First, consider how many stages there are in your funnel. Do you include lead generation, lead nurturing and sales? How about brand recognition? Your business goals will help you pinpoint how many stages your marketing funnel has, if you’re not 100% clear on them already.
Next, think through how many marketing touchpoints you have. No touchpoint is too small, so take note of all of your marketing efforts from targeted emails to online ads, offline marketing, content recommendations, and even social media.
Also, a point to consider is what you want to achieve. Some businesses may be at a point where conversion is important while others just want to encourage sign-ups. You may even want to boost your brand awareness to keep your business name top of mind.
It’s also valuable to consider any factors that are out of your control, and which may impact your results. Increased interest rates will definitely impact real estate and the sale of “nice to have” items, while a supply chain shortage could cause increased demand for your product.
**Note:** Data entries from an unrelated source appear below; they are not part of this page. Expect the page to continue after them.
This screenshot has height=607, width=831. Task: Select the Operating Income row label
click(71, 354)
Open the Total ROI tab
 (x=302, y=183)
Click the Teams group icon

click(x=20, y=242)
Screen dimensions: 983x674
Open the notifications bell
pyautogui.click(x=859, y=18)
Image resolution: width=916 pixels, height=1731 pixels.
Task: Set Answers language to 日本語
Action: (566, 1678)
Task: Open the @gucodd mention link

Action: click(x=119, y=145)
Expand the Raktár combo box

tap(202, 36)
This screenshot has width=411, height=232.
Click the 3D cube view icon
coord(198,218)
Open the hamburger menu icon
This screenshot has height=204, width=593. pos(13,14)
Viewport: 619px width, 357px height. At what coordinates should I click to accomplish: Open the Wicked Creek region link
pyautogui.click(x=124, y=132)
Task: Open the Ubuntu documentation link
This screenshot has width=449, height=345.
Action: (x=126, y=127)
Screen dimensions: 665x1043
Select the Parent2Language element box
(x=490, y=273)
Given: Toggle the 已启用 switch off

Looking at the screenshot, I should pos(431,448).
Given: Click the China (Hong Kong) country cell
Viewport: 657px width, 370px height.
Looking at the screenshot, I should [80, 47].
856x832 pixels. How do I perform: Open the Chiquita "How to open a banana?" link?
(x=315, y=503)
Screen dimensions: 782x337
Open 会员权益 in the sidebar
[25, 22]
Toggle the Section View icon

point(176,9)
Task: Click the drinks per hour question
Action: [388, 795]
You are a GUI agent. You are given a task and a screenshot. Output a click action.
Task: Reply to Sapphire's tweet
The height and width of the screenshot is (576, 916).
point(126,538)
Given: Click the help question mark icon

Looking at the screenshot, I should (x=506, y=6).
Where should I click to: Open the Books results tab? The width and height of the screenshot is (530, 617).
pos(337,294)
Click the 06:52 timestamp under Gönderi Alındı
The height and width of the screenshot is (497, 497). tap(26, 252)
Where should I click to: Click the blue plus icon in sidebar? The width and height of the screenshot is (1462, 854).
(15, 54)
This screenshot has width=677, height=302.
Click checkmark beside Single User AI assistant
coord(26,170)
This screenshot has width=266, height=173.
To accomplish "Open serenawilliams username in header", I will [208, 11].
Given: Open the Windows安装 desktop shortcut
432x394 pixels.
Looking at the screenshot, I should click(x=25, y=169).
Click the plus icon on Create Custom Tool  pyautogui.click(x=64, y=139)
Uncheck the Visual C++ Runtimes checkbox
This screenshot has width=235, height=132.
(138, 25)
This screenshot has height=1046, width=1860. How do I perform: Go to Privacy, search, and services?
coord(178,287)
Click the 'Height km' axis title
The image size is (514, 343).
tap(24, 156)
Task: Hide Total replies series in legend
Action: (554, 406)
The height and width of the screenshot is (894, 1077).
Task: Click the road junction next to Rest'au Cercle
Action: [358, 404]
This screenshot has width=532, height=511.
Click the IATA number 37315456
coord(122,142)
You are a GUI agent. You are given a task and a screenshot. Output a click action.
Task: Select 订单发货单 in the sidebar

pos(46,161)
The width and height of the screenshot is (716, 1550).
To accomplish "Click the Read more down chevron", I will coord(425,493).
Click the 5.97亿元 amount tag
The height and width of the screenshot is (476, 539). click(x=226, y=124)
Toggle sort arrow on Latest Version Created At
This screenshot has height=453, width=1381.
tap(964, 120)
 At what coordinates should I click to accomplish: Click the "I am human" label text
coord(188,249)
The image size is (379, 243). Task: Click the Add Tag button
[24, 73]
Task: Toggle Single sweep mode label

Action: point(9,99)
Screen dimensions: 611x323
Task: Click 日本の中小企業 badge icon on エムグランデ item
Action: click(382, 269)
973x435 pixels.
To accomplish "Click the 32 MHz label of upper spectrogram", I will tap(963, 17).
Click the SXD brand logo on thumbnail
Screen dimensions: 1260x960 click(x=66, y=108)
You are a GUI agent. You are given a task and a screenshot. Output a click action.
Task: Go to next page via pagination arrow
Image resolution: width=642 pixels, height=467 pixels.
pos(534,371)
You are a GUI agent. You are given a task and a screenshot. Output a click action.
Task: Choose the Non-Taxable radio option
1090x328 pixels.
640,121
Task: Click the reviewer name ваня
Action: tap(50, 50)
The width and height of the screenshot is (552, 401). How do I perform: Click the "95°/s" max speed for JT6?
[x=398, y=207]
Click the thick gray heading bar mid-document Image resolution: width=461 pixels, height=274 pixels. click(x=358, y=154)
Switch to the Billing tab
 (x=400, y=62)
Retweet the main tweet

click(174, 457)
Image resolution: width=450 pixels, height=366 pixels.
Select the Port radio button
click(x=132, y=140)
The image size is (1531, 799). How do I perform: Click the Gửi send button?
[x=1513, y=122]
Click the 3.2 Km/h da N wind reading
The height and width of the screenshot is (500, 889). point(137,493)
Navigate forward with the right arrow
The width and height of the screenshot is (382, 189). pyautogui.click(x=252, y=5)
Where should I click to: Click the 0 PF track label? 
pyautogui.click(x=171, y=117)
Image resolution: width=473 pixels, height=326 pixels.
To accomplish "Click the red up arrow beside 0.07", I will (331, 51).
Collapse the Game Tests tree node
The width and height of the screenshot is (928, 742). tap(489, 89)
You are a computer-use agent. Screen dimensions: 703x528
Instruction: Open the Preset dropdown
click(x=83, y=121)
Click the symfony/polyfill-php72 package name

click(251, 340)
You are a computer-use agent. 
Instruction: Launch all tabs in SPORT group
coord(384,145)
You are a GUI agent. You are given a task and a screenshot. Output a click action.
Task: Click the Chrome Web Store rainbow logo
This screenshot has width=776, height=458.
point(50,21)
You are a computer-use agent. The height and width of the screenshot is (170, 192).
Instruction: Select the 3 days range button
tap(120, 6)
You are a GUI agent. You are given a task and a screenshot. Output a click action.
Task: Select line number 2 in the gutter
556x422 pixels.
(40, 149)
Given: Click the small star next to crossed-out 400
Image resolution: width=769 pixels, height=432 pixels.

Ultimately, choosing the best attribution model depends on what you need.
The challenges of attribution
Attribution models come with certain challenges that should be accounted for. Though there are ways to handle these, be aware of them when you choose your model:
- Attribution data is not ‘exact’ data. Attribution is not a pure science and though it can give you some very helpful data, it can’t take everything into account. For example, you may have an existing customer base from which you earn recurring revenue, and the model can’t account for that. There are also some offline activities that a model simply can’t track. This means what you see in the model is not always based on reality.
- Attribution can’t take offline-to-online into account. This is best understood with an example. Let’s say you run a car dealership with billboards all along a local highway. You also have employees distributing flyers at local malls and you sponsor a local event. Your attribution model simply cannot account for those marketing efforts. It doesn’t know how many of those consumers converted based solely on your online efforts, and how many saw and engaged with your offline efforts too.
- Attribution can’t account for external factors. This goes beyond just your marketing efforts. External factors could include almost anything from natural disasters and pandemics, to cost-of-living increases, supply chain shortages, and even social media trends.
So what’s the bottom line? Attribution models are not built equally and cannot take everything into account. This means the results you get from them will be good, but they’ll never be perfect.
What you can do to mitigate this is to test and compare your results. A/B testing is a really smart way to help you narrow down how consumers are interacting with your brand. And the more you test, the more you’ll know which attribution model is right for you, so you get to know exactly the impact your marketing efforts are making.